PartitionSample

class PartitionSample.PartitionSample(count=1000, mode='RandomSample', newColName='Partition', numParts=10, percent=0.01, rsMode='Percentage', seed=-1)[source]

Bases: mmlspark.Utils.ComplexParamsMixin, pyspark.ml.util.JavaMLReadable, pyspark.ml.util.JavaMLWritable, pyspark.ml.wrapper.JavaTransformer

Sampling mode. The options are:

  • AssignToPartition
  • RandomSample
  • Head

The default is RandomSample.

Relevant parameters for the different modes are:

  • When the mode is AssignToPartition:
    • seed - the seed for random partition assignment.
    • numParts - the number of partitions. The Default is 10.
    • newColName - the name of the partition column.
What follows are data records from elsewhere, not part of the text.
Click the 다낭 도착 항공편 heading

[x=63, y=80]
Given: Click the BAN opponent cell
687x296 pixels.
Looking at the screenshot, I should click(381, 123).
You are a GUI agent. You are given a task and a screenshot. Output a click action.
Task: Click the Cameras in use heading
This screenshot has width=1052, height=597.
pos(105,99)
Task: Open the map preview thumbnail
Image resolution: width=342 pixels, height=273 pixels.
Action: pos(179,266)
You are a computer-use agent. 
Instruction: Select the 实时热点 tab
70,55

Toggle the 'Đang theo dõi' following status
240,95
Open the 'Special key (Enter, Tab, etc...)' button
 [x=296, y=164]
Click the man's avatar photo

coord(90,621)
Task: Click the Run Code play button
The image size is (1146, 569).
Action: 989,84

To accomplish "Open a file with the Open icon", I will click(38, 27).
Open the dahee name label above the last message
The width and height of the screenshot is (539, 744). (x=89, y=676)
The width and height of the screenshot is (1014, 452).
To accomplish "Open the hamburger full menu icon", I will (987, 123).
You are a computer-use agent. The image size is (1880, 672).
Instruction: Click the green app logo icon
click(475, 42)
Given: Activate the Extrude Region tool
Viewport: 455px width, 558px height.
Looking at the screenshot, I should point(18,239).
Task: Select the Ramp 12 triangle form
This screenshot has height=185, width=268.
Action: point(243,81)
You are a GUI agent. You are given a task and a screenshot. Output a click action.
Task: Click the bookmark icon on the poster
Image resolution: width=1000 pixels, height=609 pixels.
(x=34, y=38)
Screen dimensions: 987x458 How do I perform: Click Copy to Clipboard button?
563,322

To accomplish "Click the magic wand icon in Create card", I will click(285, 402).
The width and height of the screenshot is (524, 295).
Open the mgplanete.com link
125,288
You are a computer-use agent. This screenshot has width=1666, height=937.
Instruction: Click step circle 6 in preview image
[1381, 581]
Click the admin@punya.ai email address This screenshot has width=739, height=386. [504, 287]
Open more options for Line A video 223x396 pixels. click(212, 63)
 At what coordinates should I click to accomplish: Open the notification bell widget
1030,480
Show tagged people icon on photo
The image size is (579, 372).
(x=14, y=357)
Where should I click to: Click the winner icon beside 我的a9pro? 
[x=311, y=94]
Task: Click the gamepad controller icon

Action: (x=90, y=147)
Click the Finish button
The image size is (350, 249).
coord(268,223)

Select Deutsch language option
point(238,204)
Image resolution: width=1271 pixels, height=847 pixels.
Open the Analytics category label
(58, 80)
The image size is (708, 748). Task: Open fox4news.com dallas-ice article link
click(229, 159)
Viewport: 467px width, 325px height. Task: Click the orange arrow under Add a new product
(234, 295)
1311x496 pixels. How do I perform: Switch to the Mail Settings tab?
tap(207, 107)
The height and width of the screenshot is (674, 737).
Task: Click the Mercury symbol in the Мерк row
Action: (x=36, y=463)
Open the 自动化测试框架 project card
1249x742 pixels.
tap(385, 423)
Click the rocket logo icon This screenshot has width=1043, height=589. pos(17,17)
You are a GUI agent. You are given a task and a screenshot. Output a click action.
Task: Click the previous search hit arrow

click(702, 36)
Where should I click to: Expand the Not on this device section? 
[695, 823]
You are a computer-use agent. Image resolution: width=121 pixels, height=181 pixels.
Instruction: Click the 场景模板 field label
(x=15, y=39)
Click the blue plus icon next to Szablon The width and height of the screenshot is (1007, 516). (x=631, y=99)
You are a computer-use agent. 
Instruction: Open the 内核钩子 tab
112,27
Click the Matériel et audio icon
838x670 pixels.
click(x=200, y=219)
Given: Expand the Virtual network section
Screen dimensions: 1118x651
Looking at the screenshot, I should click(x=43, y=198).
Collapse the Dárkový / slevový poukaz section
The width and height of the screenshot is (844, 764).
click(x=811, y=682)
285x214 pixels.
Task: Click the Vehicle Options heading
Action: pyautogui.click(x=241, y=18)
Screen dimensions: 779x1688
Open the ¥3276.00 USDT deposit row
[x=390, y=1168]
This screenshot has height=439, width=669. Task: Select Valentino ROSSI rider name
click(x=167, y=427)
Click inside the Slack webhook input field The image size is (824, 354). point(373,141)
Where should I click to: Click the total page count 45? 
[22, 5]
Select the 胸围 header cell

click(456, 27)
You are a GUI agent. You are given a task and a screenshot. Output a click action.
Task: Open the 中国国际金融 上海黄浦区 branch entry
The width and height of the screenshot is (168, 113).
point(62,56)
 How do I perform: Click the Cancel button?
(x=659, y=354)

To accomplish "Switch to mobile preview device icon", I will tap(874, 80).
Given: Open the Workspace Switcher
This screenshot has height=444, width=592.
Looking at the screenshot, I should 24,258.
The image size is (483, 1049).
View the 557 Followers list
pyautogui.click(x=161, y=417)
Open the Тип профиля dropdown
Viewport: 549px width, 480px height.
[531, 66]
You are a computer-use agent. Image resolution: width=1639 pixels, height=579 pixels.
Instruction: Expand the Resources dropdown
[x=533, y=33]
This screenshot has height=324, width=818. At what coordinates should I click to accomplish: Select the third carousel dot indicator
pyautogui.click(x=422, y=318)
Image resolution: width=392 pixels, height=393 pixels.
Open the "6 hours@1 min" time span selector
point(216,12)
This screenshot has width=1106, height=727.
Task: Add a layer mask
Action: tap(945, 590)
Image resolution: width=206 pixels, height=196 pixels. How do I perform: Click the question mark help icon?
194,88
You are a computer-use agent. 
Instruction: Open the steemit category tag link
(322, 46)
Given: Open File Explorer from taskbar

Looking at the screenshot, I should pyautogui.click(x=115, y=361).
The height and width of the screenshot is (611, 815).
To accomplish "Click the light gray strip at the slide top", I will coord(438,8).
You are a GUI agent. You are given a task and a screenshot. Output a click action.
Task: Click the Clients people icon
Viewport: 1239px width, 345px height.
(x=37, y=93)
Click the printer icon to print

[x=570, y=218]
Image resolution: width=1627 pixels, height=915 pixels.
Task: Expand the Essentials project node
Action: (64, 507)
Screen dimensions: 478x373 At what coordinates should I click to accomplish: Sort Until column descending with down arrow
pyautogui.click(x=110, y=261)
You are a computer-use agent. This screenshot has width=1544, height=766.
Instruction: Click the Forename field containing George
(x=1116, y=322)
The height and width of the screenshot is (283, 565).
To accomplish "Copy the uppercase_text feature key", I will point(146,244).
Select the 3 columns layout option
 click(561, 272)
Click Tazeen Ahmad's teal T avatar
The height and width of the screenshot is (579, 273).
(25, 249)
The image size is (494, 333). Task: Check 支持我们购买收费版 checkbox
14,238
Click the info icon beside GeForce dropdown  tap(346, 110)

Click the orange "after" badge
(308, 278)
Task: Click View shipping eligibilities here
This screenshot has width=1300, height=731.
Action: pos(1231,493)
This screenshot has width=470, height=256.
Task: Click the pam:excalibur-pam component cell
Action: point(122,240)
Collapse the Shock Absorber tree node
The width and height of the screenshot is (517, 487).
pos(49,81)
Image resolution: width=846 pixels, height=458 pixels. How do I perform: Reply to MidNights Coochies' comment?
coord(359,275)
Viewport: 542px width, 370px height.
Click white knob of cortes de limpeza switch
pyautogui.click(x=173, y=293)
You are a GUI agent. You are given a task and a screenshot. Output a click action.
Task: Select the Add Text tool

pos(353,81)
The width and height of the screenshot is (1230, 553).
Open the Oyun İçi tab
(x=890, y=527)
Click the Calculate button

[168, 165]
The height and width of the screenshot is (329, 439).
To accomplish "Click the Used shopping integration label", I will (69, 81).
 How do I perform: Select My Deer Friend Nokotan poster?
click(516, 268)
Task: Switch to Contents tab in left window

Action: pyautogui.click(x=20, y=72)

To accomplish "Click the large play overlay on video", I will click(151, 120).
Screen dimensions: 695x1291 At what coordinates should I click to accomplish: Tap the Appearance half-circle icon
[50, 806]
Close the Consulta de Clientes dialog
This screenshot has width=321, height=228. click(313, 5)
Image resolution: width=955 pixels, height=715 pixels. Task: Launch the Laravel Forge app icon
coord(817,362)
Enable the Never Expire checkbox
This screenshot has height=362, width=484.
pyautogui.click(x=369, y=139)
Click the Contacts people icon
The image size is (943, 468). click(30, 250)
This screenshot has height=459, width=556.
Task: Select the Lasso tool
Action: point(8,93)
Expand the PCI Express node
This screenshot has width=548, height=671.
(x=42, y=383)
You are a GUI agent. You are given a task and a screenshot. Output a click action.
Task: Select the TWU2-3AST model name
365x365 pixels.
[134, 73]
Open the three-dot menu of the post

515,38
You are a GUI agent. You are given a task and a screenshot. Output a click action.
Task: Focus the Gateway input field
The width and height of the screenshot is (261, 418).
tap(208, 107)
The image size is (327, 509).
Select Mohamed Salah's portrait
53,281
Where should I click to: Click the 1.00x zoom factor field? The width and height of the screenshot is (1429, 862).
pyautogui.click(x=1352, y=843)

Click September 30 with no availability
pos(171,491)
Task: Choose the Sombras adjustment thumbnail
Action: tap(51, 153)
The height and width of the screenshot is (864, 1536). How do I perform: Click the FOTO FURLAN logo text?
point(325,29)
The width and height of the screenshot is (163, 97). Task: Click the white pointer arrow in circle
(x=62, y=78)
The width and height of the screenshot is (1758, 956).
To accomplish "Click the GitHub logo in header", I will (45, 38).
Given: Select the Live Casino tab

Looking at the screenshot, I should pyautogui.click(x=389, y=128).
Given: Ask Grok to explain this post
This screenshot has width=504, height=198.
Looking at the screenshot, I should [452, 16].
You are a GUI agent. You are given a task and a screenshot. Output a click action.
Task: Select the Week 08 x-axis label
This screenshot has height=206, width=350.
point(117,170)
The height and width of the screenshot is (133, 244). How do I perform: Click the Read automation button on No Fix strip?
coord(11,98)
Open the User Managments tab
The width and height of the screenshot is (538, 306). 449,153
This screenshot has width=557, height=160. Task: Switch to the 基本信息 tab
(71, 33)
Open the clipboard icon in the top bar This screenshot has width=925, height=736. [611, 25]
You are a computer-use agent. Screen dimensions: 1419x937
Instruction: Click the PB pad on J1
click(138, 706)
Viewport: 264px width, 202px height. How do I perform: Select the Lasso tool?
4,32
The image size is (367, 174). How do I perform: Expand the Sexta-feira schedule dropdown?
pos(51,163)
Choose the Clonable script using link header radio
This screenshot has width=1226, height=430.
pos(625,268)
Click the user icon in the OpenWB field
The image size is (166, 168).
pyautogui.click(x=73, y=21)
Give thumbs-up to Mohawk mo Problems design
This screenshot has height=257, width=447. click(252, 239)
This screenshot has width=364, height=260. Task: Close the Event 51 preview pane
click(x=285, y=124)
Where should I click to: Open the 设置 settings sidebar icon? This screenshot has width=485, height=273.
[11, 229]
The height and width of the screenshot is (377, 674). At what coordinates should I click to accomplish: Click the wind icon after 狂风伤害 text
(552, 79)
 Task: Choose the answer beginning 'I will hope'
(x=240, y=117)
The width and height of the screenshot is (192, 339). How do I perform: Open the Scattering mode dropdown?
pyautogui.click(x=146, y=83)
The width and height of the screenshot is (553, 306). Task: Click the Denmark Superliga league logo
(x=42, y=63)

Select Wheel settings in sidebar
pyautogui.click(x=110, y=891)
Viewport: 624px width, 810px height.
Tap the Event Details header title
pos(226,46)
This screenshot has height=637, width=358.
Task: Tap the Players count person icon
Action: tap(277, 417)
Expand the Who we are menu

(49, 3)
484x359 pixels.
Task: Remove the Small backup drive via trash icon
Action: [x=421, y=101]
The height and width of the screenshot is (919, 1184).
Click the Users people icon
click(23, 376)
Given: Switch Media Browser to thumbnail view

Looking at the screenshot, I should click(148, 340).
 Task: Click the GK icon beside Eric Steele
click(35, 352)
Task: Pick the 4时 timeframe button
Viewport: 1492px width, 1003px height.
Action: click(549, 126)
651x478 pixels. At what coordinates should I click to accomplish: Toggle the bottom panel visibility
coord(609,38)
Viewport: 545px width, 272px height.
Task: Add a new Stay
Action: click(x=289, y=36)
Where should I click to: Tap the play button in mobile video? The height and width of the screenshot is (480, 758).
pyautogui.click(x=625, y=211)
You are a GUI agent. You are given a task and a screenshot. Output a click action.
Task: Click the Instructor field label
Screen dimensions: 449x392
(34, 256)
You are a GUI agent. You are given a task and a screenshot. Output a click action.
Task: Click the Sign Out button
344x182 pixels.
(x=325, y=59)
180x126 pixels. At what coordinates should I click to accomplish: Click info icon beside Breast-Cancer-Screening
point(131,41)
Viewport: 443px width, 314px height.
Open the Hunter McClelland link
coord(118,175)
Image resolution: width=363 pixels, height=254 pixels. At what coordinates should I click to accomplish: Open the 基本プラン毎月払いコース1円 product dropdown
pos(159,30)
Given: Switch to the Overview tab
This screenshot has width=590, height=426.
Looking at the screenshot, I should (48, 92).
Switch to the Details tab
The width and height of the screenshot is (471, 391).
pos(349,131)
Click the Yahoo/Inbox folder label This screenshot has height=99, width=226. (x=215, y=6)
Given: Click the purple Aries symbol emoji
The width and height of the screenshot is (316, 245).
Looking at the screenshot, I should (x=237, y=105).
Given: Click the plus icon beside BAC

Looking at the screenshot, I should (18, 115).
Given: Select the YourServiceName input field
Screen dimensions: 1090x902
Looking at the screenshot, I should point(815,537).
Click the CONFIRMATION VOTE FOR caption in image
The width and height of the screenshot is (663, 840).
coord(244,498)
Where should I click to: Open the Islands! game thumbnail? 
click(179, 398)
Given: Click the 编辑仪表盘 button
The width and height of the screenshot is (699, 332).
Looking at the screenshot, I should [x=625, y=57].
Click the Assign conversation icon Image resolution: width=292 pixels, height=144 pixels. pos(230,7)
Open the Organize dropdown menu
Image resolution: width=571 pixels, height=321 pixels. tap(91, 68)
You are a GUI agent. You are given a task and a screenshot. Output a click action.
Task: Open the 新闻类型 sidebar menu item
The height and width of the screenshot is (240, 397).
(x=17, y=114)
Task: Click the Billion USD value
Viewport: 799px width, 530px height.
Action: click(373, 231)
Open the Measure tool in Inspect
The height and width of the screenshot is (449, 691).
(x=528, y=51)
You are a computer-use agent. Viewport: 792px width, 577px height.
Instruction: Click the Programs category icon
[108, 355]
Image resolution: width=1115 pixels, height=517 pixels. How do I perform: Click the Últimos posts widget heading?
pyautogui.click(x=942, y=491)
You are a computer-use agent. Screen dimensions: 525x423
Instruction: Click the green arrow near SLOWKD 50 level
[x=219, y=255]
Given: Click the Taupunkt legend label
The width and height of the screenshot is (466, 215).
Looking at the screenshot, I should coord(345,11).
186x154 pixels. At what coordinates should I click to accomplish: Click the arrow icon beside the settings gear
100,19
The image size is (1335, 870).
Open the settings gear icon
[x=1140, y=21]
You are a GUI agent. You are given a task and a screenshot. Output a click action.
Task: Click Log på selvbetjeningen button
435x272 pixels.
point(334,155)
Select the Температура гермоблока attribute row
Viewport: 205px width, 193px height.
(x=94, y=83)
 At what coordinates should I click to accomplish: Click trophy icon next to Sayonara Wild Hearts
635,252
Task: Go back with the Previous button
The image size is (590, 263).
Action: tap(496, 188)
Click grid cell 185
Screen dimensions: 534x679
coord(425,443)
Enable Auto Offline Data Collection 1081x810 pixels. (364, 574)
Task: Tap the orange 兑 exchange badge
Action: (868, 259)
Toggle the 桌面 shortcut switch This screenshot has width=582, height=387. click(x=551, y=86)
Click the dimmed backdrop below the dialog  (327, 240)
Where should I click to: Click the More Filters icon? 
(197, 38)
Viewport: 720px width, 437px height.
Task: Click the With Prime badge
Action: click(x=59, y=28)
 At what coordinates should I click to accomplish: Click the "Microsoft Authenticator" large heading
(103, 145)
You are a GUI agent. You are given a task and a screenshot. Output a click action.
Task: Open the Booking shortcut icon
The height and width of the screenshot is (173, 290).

The default is “Partition”.
  • When the mode is RandomSample:
    • mode - Absolute or Percentage
    • count - the number of rows to assign to each partition when Absolute
    • percent - the percentage per partition when Percentage
  • When the mode is Head:
    • count - the number of rows
Parameters:
  • count (long) – Number of rows to return (default: 1000)
  • mode (str) – AssignToPartition, RandomSample, or Head (default: RandomSample)
  • newColName (str) – Name of the partition column (default: Partition)
  • numParts (int) – Number of partitions (default: 10)
  • percent (double) – Percent of rows to return (default: 0.01)
  • rsMode (str) – Absolute or Percentage (default: Percentage)
  • seed (long) – Seed for random operations (default: -1)
getCount()[source]
Returns:Number of rows to return (default: 1000)
Return type:long
static getJavaPackage()[source]

Returns package name String.

getMode()[source]
Returns:AssignToPartition, RandomSample, or Head (default: RandomSample)
Return type:str
getNewColName()[source]
Returns:Name of the partition column (default: Partition)
Return type:str
getNumParts()[source]
Returns:Number of partitions (default: 10)
Return type:int
getPercent()[source]
Returns:Percent of rows to return (default: 0.01)
Return type:double
getRsMode()[source]
Returns:Absolute or Percentage (default: Percentage)
Return type:str
getSeed()[source]
Returns:Seed for random operations (default: -1)
Return type:long
classmethod read()[source]

Returns an MLReader instance for this class.

setCount(value)[source]
Parameters:count (long) – Number of rows to return (default: 1000)
setMode(value)[source]
Parameters:mode (str) – AssignToPartition, RandomSample, or Head (default: RandomSample)
setNewColName(value)[source]
Parameters:newColName (str) – Name of the partition column (default: Partition)
setNumParts(value)[source]
Parameters:numParts (int) – Number of partitions (default: 10)
setParams(count=1000, mode='RandomSample', newColName='Partition', numParts=10, percent=0.01, rsMode='Percentage', seed=-1)[source]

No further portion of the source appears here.